For our business, for clients, and for you
Job Description: IT & Cyber Technical Risk Assurance Manager (Third Party / Supplier)
Role Overview:
Lead third-party/supplier technical risk assurance for banking/finance/hedge fund businesses, ensuring risk exposure from outsourced services, cloud providers, fintech partners, and critical ICT vendors is identified, assessed, controlled, and monitored in line with Cyber Strategy and Group CISO directives.
Design and operate a risk-based Third-Party Assurance (TPA) programme covering due diligence, onboarding, contractual security clauses, continuous monitoring, issue remediation, and offboarding/exit strategies. Provide decision-ready inputs to the Technology Risk Forum (TRF) and manage regional expertise/stakeholder communication.
Key Responsibilities:
· Third-Party Risk Framework & Governance: Establish policy, standards, and procedures for third-party technical risk; define tiers, inherent risk profiling, and control requirements based on service criticality and data sensitivity.
· Due Diligence & Onboarding: Perform technical/security due diligence (architecture, controls, certifications, testing); verify compliance to ISO/IEC 27001:2022, NIST CSF 2.0 outcomes, GDPR, DORA (EU) contractual obligations, EU AI Act responsibilities, PCI DSS for payment services, and COBIT-aligned governance.
· Contractual & SLA Controls: Embed DORA ICT contractual clauses (where applicable), breach notification, resilience testing/TLPT, data location, logging/monitoring, vulnerability/patch SLAs, incident reporting timelines, and audit rights.
· Continuous Monitoring & Assurance: Operate ongoing assurance (attestations, evidence reviews, targeted testing, control sampling); monitor cyber events, SLA breaches, and material changes; trigger escalation and remediation.
· Third-Party Resilience & Exit: Validate DR/BC/exit strategies; test data return/destruction; assess concentration risk; coordinate with procurement/legal for remediation and termination when required.
· Technology Risk Forum Inputs: Present supplier risk posture, top thematic third-party risks, remediation progress, and decisions required (e.g., onboarding approvals, remediation funding, exception handling).
· Stakeholder Engagement: Partner with business owners, procurement, legal, privacy, security engineering, SOC, IT Ops, and regulators/auditors to ensure clear accountability and timely closure of actions.
· Regional Enablement: harmonise assurance methods and reporting across countries; ensure cultural/regulatory nuances are addressed.
· Execute delegated tasks as deemed appropriate by the Group CISO and other empowered Group Cyber leadership authorities, ensuring timely and effective completion in alignment with organizational priorities.

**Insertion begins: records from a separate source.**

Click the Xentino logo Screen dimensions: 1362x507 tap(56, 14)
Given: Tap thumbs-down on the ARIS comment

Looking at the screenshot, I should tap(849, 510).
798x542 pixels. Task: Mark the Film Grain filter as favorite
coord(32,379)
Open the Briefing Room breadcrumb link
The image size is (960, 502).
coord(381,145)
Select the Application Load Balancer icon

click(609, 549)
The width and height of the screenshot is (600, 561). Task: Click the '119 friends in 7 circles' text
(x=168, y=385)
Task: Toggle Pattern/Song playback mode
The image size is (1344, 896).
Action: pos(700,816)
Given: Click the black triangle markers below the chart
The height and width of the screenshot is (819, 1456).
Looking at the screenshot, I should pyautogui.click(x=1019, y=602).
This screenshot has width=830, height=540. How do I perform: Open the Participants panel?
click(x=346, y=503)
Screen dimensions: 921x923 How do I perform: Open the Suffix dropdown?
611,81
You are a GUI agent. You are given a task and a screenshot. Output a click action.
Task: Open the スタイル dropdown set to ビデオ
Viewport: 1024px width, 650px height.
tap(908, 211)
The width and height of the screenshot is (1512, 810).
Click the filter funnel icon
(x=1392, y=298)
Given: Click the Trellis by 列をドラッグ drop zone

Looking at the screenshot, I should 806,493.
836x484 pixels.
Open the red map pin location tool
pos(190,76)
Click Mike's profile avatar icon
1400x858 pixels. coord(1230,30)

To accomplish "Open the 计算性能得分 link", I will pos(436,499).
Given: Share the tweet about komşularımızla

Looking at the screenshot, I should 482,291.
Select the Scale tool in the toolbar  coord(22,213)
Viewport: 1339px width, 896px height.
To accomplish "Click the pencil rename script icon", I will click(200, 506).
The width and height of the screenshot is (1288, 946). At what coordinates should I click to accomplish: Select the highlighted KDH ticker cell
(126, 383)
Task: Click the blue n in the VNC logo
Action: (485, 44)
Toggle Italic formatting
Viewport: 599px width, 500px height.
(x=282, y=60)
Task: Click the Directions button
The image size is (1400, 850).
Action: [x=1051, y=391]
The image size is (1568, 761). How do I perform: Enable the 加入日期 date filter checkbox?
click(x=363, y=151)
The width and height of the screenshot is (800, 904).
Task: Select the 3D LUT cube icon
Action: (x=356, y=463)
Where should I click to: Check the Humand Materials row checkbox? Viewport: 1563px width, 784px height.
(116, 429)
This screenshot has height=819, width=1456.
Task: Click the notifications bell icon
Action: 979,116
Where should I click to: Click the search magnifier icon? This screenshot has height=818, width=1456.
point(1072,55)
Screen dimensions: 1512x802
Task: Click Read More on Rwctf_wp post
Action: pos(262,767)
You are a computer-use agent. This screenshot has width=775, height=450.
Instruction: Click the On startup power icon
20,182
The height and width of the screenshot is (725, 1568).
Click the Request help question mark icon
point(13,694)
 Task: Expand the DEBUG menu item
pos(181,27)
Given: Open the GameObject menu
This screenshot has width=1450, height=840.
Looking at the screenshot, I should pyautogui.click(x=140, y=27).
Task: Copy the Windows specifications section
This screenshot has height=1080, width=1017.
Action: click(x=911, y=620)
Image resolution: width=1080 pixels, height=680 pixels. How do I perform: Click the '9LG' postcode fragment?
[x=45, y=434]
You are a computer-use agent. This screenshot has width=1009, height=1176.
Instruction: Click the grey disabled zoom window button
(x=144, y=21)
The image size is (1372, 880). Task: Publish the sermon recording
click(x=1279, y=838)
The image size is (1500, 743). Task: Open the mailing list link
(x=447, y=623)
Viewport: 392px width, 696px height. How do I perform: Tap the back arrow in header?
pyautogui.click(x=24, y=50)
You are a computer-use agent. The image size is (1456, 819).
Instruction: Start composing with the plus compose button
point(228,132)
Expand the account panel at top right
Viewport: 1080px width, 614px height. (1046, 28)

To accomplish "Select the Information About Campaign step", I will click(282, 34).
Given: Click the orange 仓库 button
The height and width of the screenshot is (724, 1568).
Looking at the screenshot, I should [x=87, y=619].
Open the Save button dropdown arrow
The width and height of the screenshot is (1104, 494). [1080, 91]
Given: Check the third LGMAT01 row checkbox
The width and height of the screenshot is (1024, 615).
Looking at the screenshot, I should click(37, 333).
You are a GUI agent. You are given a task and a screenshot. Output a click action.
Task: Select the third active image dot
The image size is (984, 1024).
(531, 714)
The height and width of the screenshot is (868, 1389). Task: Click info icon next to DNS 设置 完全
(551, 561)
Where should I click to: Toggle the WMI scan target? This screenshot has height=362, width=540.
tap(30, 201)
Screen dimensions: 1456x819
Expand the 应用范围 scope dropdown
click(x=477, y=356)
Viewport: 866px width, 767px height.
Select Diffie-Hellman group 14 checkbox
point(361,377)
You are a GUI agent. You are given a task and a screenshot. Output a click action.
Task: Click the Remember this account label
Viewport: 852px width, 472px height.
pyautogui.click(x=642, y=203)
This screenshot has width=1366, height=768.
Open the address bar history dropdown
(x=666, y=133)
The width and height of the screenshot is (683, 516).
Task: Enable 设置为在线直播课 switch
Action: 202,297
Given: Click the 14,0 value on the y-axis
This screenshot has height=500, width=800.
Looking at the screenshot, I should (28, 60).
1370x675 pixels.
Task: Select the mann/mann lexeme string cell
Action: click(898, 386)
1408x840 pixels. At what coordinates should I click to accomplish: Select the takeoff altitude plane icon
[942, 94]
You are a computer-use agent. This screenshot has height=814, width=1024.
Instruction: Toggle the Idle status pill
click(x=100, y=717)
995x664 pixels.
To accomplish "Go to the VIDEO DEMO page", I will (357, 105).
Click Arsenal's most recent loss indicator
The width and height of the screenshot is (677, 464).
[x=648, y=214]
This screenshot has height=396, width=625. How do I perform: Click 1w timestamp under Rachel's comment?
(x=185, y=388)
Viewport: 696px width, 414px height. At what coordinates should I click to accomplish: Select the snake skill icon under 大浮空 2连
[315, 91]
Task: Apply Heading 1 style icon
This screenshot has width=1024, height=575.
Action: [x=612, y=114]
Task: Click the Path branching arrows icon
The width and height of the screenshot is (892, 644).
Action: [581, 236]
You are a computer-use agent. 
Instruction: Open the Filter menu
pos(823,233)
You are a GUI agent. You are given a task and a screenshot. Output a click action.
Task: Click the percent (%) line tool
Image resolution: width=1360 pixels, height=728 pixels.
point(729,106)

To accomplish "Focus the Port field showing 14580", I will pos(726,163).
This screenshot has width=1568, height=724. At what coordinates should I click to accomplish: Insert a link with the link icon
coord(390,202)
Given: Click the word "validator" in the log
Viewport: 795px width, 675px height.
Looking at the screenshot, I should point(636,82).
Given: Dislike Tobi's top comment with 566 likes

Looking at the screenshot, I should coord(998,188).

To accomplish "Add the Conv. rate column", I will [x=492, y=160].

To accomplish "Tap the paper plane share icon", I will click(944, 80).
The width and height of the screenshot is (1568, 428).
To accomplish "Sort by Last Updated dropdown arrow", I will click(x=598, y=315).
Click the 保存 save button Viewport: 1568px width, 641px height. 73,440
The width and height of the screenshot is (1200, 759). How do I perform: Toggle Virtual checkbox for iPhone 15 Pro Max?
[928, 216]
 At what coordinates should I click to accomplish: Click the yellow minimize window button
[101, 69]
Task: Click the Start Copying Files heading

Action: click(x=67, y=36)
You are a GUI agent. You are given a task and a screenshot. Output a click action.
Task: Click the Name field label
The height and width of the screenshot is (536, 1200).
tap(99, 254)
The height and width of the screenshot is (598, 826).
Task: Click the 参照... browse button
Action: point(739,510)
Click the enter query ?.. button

· Support the Group Cyber Strategy end-to-end, driving alignment of all activities, decisions, and deliverables with strategic objectives and business outcomes.
Candidate Profile:
· 10–15+ years in third-party technical risk assurance/TPRM within financial services, including critical ICT providers and cloud services.
· Hands-on experience embedding DORA contractual clauses, GDPR DPAs, ISO/IEC 27001:2022, NIST CSF 2.0 outcomes, EU AI Act responsibilities, PCI DSS, COBIT governance, and ISO 31000 risk treatment.
· Exceptional communication, presentation, articulation, and stakeholder influence skills; effective at supplier engagement and executive reporting.
Success Indicators
· Third-party onboarding with complete due diligence and compliant contracts; clear risk decisions documented.
· Reduction in vendor-origin incidents and SLA breaches; timely breach notifications and effective remediation.
· Audit/regulator confidence in supplier controls; strong evidence quality and continuous monitoring performance.
· Clear TRF narratives enabling funding/prioritization and strategic decisions on vendors.
Disclaimer: Unsolicited CVs sent to Apex (Talent Acquisition Team or Hiring Managers) by recruitment agencies will not be accepted for this position. Apex operates a direct sourcing model and where agency assistance is required, the Talent Acquisition team will engage directly with our exclusive recruitment partners.